Source data:
^^^^^^^^^^^^^^^^

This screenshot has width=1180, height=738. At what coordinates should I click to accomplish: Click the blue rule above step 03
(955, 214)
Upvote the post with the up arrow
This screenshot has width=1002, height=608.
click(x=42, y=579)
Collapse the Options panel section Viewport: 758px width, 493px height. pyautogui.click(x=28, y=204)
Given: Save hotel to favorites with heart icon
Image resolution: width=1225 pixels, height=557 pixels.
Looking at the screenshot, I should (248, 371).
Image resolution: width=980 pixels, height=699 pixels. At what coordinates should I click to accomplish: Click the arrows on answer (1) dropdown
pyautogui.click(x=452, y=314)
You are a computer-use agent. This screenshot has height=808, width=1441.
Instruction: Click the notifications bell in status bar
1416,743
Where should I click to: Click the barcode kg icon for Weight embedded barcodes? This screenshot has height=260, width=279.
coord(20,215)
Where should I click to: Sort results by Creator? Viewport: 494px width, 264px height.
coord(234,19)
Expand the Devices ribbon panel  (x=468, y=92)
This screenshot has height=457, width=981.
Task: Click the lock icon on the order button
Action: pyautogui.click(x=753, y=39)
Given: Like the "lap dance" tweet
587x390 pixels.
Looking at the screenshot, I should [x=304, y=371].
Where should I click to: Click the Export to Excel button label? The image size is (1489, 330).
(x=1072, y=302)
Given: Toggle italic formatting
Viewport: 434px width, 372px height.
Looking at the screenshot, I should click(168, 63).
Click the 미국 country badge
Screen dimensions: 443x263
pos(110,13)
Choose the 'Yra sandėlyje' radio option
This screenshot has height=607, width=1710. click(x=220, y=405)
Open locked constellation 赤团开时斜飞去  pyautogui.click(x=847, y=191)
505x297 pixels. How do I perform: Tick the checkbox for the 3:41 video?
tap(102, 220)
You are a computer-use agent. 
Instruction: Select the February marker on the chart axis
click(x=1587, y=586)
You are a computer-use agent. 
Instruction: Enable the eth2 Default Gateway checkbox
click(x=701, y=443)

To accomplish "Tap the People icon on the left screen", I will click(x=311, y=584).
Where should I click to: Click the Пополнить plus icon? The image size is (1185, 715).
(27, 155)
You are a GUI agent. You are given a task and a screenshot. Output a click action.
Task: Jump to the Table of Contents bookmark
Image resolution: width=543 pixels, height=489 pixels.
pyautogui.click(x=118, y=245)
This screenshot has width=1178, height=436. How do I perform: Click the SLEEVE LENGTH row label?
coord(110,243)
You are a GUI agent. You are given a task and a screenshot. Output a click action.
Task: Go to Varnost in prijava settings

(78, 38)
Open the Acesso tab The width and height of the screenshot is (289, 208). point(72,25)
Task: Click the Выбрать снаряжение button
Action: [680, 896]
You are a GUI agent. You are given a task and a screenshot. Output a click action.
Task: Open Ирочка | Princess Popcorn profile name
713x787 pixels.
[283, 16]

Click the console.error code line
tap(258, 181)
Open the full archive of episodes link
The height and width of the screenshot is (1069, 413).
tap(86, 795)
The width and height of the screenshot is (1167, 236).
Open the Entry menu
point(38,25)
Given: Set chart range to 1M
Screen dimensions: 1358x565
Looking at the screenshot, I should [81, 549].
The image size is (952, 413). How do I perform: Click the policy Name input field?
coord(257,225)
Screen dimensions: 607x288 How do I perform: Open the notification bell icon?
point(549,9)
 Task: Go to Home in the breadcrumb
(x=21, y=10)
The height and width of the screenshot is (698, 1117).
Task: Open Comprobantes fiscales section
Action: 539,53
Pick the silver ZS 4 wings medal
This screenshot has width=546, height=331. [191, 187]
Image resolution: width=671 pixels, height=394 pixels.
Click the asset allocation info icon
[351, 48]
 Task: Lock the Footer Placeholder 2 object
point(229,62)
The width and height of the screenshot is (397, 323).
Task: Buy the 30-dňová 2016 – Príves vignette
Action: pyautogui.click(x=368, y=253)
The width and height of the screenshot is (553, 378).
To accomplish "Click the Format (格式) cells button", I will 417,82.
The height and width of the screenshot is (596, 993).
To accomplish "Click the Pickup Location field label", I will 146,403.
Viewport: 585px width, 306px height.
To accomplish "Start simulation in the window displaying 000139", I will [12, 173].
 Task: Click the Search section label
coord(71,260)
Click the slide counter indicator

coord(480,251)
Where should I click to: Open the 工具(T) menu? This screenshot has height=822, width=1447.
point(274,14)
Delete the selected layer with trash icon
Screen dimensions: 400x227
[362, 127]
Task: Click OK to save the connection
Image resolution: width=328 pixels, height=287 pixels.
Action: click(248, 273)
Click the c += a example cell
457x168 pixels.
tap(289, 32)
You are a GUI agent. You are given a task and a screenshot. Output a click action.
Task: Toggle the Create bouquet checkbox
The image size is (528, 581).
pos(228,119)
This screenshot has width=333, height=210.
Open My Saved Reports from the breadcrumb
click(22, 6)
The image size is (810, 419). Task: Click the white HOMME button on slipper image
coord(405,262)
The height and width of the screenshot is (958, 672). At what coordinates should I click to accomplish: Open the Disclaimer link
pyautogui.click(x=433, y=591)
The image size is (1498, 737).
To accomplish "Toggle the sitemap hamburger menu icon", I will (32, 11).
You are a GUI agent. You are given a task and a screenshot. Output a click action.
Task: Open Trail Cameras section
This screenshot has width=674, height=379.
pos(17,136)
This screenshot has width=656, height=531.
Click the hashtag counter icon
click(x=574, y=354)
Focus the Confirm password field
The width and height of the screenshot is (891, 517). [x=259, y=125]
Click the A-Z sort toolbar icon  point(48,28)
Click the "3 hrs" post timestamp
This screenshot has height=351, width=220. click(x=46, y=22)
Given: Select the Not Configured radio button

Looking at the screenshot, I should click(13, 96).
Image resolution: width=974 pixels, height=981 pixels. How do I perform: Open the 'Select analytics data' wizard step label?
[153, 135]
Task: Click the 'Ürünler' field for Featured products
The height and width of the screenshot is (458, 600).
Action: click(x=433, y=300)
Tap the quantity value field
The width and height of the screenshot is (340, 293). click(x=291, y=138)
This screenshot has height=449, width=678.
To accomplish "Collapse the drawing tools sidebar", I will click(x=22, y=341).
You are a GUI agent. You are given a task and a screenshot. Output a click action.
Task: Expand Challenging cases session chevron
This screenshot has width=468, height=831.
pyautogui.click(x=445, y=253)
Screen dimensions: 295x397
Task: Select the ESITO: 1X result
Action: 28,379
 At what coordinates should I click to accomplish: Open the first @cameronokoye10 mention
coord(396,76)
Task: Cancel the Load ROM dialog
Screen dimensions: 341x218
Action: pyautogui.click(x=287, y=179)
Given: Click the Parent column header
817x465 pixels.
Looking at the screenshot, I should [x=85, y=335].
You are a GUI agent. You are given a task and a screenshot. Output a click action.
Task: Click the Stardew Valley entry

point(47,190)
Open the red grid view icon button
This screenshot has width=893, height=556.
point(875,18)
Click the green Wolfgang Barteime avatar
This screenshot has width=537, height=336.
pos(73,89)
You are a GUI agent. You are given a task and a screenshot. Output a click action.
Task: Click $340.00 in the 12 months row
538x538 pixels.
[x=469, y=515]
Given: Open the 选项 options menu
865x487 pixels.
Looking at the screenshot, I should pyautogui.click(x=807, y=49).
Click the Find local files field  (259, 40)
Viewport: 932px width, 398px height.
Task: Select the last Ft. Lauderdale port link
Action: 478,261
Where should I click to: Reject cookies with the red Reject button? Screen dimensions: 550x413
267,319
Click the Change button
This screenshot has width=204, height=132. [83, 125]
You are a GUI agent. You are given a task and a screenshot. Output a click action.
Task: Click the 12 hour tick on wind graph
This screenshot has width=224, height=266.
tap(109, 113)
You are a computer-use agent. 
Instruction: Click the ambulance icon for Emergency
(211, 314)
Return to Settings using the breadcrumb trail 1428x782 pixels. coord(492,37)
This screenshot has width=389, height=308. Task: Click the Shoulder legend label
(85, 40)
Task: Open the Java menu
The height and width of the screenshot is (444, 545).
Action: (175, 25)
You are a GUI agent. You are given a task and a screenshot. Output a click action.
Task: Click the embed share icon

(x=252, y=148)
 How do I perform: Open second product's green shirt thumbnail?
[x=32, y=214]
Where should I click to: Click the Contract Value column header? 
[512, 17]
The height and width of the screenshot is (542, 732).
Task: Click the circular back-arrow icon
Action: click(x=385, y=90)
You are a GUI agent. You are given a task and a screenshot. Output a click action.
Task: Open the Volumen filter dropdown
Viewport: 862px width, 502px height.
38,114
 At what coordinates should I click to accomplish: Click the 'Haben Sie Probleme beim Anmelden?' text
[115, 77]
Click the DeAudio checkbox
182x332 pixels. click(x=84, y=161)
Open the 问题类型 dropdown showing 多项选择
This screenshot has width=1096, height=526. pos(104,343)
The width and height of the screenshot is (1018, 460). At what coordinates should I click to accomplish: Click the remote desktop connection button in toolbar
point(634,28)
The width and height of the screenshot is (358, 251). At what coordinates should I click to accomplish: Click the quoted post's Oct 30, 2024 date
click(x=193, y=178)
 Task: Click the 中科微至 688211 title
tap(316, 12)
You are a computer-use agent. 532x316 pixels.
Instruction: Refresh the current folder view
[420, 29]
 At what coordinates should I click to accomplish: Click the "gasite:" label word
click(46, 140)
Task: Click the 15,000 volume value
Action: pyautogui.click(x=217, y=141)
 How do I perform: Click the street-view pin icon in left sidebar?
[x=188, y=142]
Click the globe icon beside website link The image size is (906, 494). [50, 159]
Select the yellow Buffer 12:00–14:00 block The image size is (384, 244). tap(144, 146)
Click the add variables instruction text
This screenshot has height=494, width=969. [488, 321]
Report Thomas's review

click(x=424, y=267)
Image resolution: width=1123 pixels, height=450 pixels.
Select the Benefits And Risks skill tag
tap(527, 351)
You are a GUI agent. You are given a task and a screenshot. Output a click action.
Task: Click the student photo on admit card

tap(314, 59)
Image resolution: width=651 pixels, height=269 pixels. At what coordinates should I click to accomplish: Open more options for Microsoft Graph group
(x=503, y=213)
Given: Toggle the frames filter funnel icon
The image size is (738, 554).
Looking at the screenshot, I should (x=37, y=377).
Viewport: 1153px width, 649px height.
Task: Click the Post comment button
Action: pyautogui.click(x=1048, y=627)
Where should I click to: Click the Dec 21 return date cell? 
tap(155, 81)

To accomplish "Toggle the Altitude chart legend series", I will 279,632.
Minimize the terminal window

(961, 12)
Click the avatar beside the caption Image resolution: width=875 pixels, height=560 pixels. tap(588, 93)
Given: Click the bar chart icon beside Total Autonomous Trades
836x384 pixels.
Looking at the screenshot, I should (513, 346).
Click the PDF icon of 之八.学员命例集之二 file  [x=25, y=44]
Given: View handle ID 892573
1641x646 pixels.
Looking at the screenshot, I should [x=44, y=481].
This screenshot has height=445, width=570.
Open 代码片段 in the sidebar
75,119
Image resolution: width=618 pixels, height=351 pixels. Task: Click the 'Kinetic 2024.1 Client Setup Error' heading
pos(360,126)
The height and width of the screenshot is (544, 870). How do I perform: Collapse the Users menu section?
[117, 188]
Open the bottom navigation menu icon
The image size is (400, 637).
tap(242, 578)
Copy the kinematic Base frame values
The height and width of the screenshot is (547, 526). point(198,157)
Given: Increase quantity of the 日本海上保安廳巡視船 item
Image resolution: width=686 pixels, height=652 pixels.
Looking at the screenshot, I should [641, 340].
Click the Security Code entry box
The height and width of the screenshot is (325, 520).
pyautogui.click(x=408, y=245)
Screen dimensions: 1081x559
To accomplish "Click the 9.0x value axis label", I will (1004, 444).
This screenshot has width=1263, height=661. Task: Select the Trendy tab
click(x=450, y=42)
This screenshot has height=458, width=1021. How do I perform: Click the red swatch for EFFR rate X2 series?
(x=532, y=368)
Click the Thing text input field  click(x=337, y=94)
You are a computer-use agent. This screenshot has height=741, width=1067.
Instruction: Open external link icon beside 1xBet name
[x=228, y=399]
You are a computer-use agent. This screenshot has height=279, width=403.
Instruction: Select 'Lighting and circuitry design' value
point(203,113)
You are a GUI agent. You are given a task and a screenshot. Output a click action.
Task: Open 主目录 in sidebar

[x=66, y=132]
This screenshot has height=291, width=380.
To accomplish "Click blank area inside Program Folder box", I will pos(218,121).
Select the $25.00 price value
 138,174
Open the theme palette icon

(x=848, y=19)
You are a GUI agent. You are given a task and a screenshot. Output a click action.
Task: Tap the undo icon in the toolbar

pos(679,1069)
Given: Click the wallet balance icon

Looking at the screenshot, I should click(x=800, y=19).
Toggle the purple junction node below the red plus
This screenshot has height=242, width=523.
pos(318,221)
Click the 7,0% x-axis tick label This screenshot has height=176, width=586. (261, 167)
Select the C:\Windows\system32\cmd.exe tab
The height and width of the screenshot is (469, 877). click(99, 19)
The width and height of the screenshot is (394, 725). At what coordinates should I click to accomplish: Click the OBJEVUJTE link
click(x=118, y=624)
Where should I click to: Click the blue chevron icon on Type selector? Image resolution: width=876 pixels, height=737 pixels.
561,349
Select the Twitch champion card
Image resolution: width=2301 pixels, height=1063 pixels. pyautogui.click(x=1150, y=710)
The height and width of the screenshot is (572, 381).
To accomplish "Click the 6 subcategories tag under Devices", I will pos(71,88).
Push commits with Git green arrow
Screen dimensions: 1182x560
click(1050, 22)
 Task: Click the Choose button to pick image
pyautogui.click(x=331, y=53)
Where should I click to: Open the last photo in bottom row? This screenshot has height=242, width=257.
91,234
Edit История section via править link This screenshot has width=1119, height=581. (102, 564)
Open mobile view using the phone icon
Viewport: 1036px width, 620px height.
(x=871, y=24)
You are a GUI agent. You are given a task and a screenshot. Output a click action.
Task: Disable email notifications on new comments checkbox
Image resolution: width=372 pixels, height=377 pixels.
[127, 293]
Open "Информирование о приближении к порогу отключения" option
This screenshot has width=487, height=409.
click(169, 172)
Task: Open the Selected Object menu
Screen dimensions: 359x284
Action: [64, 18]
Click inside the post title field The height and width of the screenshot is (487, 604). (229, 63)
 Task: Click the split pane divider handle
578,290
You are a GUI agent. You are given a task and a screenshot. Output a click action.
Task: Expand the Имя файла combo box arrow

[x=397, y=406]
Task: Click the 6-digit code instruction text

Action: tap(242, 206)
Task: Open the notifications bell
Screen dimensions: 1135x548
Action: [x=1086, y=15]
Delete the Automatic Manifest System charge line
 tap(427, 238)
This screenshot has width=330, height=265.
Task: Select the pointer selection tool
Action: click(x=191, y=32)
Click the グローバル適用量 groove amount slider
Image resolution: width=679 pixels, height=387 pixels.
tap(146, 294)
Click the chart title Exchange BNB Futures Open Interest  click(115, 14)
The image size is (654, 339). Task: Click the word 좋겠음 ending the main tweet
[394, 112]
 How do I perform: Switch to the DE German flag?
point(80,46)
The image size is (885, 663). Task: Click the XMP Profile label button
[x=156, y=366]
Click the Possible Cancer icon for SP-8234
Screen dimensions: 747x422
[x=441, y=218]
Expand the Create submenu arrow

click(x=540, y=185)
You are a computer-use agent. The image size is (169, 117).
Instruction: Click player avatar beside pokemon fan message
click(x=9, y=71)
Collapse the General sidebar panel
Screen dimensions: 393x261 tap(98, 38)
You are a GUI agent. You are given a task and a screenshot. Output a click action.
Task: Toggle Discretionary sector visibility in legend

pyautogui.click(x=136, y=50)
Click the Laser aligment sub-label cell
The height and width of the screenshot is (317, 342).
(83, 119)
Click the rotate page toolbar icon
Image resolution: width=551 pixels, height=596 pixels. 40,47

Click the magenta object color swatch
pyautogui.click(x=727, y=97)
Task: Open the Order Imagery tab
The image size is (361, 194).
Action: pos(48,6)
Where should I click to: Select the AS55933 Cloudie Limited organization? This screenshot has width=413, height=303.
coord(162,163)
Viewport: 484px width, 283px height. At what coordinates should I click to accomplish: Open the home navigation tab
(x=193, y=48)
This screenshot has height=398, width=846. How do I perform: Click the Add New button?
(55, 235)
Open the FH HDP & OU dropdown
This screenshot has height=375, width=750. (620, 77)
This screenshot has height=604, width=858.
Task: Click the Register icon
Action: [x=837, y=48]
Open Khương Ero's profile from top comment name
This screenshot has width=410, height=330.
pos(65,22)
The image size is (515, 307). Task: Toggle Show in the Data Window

^^^^^^^^^^^^^^^^

* Task *
Line count for "computer": determine it from the data and answer with the number by itself.

* Response below *
8